Let’s face it. Until Google’s Nexus 7, Android tablets weren’t doing so well. In fact, the one to really boost “Android tablets” significantly before the Nexus 7 was the Amazon Kindle Fire – an “outsider” of the Android ecosystem, because the Fire had its own ecosystem, and was effectively a fork of Android.
Fortunately, Nexus 7 took the spotlight away from it as soon as it launched, and it managed to not only sell pretty well on its own (over 7 million units), but also improve the image of Android tablets in general, which helped Android tablets take almost 50 percent of the tablet market in recent quarters.
But even the Nexus 7 was a little hindered by one fact: few Android apps that were optimized for tablets. On one hand, all normal Android apps work on tablets, but on the other hand, only some look and work great on them, UI-wise. This has changed a lot over the past year or so, since the first Nexus 7 launched, but there is still a lot of progress that needs to be made, and Google needs to convince developers to actually make apps on Android first, be that for phones or tablets.

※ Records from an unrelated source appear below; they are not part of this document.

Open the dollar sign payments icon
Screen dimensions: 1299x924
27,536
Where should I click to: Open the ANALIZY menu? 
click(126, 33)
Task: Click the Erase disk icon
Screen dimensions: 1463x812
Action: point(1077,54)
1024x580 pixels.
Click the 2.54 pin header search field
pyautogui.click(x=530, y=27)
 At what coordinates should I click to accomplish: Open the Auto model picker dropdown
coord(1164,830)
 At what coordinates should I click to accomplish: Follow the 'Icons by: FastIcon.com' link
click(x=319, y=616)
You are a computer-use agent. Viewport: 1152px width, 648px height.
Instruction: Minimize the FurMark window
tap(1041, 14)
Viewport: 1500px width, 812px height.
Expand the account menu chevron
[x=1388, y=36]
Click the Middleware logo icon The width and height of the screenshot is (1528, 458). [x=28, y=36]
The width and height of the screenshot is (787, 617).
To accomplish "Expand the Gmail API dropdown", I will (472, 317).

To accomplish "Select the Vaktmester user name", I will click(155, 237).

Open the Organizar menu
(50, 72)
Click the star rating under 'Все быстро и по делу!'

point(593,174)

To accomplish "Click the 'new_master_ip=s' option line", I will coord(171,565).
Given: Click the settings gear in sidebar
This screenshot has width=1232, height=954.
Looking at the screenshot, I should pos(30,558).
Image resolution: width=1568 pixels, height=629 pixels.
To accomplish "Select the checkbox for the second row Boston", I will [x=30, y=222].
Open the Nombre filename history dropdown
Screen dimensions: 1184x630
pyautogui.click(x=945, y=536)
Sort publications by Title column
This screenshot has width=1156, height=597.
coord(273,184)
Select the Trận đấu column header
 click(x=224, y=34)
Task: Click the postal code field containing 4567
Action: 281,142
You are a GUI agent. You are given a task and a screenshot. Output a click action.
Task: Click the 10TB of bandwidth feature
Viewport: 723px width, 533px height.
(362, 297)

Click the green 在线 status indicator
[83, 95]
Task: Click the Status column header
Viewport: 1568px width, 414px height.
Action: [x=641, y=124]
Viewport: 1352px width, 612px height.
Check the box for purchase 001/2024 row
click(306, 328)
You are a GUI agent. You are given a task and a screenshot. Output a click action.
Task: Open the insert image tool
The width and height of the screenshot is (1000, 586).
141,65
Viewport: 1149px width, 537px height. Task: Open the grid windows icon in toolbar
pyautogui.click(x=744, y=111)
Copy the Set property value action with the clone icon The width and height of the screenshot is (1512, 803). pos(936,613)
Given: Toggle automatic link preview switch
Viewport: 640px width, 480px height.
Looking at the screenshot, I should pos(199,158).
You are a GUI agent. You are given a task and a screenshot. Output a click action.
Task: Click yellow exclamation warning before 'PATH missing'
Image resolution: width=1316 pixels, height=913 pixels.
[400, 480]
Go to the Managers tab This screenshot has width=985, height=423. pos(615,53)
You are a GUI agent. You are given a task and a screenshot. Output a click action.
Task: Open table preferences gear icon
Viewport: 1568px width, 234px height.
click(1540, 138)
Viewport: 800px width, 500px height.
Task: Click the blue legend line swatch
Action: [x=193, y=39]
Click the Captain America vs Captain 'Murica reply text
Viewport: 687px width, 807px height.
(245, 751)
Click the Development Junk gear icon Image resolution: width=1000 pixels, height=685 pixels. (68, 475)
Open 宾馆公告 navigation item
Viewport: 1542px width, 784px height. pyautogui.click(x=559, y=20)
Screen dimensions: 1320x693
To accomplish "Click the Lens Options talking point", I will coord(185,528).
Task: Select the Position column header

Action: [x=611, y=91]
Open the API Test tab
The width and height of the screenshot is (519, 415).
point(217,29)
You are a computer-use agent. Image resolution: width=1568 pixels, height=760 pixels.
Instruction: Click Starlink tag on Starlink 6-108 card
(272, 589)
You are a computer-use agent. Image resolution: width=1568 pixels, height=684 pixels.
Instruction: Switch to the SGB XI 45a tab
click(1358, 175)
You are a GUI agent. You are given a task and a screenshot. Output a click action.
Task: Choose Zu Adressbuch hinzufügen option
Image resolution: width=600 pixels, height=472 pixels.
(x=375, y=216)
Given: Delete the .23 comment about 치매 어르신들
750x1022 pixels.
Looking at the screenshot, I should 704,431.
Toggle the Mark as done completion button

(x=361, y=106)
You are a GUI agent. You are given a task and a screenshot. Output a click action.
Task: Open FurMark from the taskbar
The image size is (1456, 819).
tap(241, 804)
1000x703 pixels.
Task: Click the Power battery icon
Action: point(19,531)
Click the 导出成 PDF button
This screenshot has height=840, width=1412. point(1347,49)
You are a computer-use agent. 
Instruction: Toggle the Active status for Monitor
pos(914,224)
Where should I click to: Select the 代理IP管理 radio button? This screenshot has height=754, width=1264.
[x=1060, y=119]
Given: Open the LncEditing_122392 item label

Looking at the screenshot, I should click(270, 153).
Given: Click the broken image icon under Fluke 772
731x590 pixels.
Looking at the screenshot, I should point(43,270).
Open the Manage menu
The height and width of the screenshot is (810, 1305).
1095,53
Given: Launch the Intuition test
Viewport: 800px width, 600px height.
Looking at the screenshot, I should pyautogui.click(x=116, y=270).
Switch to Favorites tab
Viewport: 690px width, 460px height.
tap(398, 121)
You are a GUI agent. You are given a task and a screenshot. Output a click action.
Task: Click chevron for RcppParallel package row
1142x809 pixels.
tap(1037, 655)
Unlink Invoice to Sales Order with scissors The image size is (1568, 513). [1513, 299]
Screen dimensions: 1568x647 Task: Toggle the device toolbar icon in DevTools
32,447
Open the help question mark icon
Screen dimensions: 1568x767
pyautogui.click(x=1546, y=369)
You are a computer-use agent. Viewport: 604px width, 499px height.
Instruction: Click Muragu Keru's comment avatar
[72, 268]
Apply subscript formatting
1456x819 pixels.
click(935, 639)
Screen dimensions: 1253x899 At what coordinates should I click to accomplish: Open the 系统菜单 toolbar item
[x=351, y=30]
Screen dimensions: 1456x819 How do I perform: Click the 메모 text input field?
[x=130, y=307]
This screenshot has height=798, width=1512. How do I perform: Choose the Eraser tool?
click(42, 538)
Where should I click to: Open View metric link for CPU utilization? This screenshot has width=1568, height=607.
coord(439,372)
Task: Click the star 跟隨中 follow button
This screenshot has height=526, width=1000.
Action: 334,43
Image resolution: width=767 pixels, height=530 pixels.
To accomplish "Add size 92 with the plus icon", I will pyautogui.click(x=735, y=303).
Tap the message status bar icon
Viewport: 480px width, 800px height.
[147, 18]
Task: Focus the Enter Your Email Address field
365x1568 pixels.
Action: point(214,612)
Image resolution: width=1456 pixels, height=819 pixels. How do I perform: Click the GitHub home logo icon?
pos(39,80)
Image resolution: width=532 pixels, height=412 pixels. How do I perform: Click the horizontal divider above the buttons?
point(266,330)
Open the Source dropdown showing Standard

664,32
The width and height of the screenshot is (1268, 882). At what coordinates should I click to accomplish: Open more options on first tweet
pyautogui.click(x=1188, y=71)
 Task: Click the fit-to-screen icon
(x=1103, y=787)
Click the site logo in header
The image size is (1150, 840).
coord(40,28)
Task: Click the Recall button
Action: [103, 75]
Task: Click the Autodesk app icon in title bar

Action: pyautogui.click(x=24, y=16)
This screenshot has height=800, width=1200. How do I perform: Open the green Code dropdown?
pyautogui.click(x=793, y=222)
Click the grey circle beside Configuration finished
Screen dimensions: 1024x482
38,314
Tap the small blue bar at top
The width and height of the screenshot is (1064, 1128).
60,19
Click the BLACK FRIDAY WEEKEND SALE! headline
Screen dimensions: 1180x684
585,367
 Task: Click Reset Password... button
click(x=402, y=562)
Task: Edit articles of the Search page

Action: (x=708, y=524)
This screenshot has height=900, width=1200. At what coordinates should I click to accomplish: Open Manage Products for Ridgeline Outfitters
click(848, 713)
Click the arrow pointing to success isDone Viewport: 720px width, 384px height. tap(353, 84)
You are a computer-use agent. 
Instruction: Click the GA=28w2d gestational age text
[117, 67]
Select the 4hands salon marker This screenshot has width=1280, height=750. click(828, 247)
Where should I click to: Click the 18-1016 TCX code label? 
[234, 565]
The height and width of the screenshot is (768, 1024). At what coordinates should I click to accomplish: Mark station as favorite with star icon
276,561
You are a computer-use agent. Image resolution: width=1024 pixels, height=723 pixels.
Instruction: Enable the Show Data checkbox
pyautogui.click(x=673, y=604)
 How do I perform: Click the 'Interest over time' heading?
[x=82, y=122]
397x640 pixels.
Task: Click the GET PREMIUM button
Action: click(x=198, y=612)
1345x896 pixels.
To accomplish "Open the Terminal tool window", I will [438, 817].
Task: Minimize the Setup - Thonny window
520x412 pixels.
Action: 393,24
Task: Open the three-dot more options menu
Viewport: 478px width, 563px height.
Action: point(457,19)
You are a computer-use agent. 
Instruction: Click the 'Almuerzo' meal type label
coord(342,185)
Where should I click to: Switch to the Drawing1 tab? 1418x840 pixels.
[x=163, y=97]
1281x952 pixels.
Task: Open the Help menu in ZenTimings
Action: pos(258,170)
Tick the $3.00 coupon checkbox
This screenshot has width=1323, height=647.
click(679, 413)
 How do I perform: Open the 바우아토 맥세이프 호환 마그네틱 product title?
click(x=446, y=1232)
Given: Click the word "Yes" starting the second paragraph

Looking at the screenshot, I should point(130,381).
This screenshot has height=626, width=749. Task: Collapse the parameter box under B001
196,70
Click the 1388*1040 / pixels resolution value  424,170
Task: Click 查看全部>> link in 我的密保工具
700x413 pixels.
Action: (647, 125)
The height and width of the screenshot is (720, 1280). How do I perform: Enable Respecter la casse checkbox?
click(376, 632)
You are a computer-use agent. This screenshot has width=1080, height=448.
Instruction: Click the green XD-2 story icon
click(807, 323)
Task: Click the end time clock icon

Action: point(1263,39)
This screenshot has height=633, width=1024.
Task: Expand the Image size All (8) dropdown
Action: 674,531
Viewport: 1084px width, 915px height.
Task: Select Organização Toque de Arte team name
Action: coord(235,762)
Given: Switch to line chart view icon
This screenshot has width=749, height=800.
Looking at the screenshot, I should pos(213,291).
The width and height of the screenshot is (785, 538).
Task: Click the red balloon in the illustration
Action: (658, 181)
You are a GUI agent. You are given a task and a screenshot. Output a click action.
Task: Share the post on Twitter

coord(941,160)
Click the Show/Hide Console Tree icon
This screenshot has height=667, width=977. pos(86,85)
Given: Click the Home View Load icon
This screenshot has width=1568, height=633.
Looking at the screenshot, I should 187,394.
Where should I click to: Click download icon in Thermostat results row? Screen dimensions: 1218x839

Hugo Barra, says over 60 percent of the Android apps have an UI that can work well on tablets, but that’s till pretty far from 100 percent. Granted, Apple only has about half the total apps as tablet apps, too, but I guess people don’t notice that because all tablet apps are in their own category, so people don’t even think about questioning why some iPhone app doesn’t have a tablet version for iPad, because all they see in the tablet app category is tablet apps. On Android, at least so far, Android tablet apps have been mixed together with the phone apps, because they are really one and the same – the same codebase.
Another right call for Google that they’ve made recently was to start pushing games with the Google Play Games app and with the native support for OpenGL ES 3.0 in Android 4.3, which should significantly improve graphics in 3D games on Android going forward.
“If you look at the top 20 highest grossing game developers on iOS and Android, 19 of them are on Android with the majority of, if not all of, their titles,” Hugo Barra said.
Hugo also had something to say about the quality of Android tablet hardware:
“I really do think that the Android ecosystem hasn’t yet put its best foot forward, when it comes to tablets”. If you look at the execution that HTC did on [the One smartphone], it’s pristine. Why hasn’t someone done that on the tablet? Or on like ten tablets? I think we are perhaps coming close to it, but this is a $200 device. If you were to price it at $300 or $400 you could do something a little bit more in that territory in terms of polish and finish and materials and so on. Why hasn’t that happened yet?”
I like that Google is finally starting to have this sort of attitude about these things – an attitude towards high quality devices, and it makes me hopeful that the upcoming Nexus 10 with KLP will be really great.